Dune takes place on the desert planet Arrakis where in the beginning the “outsiders” , the harkonnens control the planet as well as spice production. The fremen, who are native to the planet, are bitter adversaries with the harkonnens and are engaged in warfare constantly. Duke Leto of House Atreides who is the ruler of the ocean planet Caladan, is assigned by the Padishah Emperor Shaddam Corrino IV to replace House Harkonnen as fief rulers of Arrakis. Leto is intrigued to become ruler of Arrakis due to its overabundance of spice which is the most valuable resource in the universe. Little does he know Shaddam intends to have House Harkonnen stage a coup to retake the planet, eradicating House Atreides, whose influence threatens Shaddam’s control. In the heat of battle, Duke Leto’s son Paul Atreides must confront his personal doubts and prove to be the chosen one that he is claimed to be.

The obvious comparison to Dune would be Star Wars which both feature a messiah like figure whose job is to save the universe.
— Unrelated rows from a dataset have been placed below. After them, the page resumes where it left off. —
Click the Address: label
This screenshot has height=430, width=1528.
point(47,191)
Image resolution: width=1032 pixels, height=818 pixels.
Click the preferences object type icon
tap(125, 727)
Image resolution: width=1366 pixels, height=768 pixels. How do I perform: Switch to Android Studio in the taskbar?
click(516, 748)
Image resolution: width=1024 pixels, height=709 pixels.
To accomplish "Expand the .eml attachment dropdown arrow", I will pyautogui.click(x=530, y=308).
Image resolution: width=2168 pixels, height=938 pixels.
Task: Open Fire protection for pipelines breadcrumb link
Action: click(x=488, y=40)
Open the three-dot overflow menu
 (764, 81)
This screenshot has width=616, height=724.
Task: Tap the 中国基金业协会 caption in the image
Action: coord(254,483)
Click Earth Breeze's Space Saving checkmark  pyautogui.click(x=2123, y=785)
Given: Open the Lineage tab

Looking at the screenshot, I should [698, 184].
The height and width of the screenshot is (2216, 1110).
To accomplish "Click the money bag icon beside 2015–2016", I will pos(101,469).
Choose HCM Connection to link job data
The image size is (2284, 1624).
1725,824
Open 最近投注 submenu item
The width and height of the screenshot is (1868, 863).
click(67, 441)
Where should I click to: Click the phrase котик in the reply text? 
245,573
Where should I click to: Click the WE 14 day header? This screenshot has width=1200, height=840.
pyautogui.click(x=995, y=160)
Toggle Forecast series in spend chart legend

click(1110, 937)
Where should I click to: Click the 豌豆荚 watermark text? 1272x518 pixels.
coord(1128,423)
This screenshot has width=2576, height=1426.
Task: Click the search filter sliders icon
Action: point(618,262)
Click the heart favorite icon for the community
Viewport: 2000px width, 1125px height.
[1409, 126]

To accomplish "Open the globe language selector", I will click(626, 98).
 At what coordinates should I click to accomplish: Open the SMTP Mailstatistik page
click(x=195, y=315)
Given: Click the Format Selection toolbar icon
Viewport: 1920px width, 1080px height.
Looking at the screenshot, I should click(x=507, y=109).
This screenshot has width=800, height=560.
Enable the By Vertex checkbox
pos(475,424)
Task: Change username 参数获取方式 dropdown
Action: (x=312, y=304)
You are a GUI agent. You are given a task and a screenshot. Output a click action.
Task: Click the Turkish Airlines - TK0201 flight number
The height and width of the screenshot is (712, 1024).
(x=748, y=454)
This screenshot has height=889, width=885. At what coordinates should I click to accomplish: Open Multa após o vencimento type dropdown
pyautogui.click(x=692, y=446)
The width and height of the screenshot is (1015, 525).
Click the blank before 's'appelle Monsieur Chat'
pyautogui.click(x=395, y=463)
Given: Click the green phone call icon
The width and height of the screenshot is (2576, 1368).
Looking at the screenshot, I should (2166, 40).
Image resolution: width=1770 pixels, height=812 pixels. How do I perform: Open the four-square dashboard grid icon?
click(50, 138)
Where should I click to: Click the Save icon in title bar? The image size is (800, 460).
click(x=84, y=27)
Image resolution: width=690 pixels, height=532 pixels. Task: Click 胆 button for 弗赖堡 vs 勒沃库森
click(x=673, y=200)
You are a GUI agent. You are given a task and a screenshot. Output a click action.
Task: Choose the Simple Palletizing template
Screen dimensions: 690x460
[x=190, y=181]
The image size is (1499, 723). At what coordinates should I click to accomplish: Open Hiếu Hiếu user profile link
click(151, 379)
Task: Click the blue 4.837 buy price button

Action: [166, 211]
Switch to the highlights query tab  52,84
In Star Wars we have Luke Skywalker, in Dune Paul Atreides. But what makes it so glaringly obvious is the location where both films are shot. The choice of filming this science fiction epic in the dessert may make Star Wars fans think Dune simply copied the original trilogy but remember Dune was written before George Lucas even made his first feature film. A interesting fact is when Villeneuve began scouting for locations for Dune he was hellbent on filming in Wadi Rum, Jordan which hilariously enough Star Wars: The Force Awakens was already filming in the same location. There are a couple of other similarities that I will touch on later but for now let’s just talk Dune.

Dune excels mostly in its set design with extremely elaborate sets that were so necessary to help with the worldbuilding that Villeneuve was going for and that the book demands. Production designer Patrice Vermette has been Villeneuve’s right hand man for much of his career, working with him on Enemy, Prisoners, Sicario, and Arrival. Another strong suit of the film is its visual effects. Villeneuve like his colleague and fellow huge blockbuster spectacle driven director Christopher Nolan is known for using practical effects. In other words he uses visual effects only to enhance what is on the screen, there is no green screen and CGI is not used as a crutch. There are scenes in this film that make one wonder how it was possible to film them, taking into consideration that almost no green screen was used at all. A surprisingly quiet but solid performance is Hans Zimmer’s score which is way down the list in terms of his best work but at times amplifies scenes and never disrupts them with overbearing film music.

The performances from the cast are all mostly fine, with Rebecca Ferguson and Sharon Duncan Brewster being the stand outs. While watching the film I couldn’t decipher if Chalamet just gave a underwhelming performance or if Villeneuve’s Paul Atreides was intentionally stoic, monotone and lifeless. Regardless, Timothee Chalamet’s performance as Paul Atreides is almost as bad as Hayden Christenson’s Anakin Skywalker, or Keannu Reeves’s Neo. While I bring up Star Wars and the Matrix it is important to note those films accomplish much of the same as Dune. They are science fiction spectacles with great visual effects but children’s book story lines. The chosen one saving the universe is so overused and recycled its maddening. when do audiences just get sick of watching the same thing over and over again?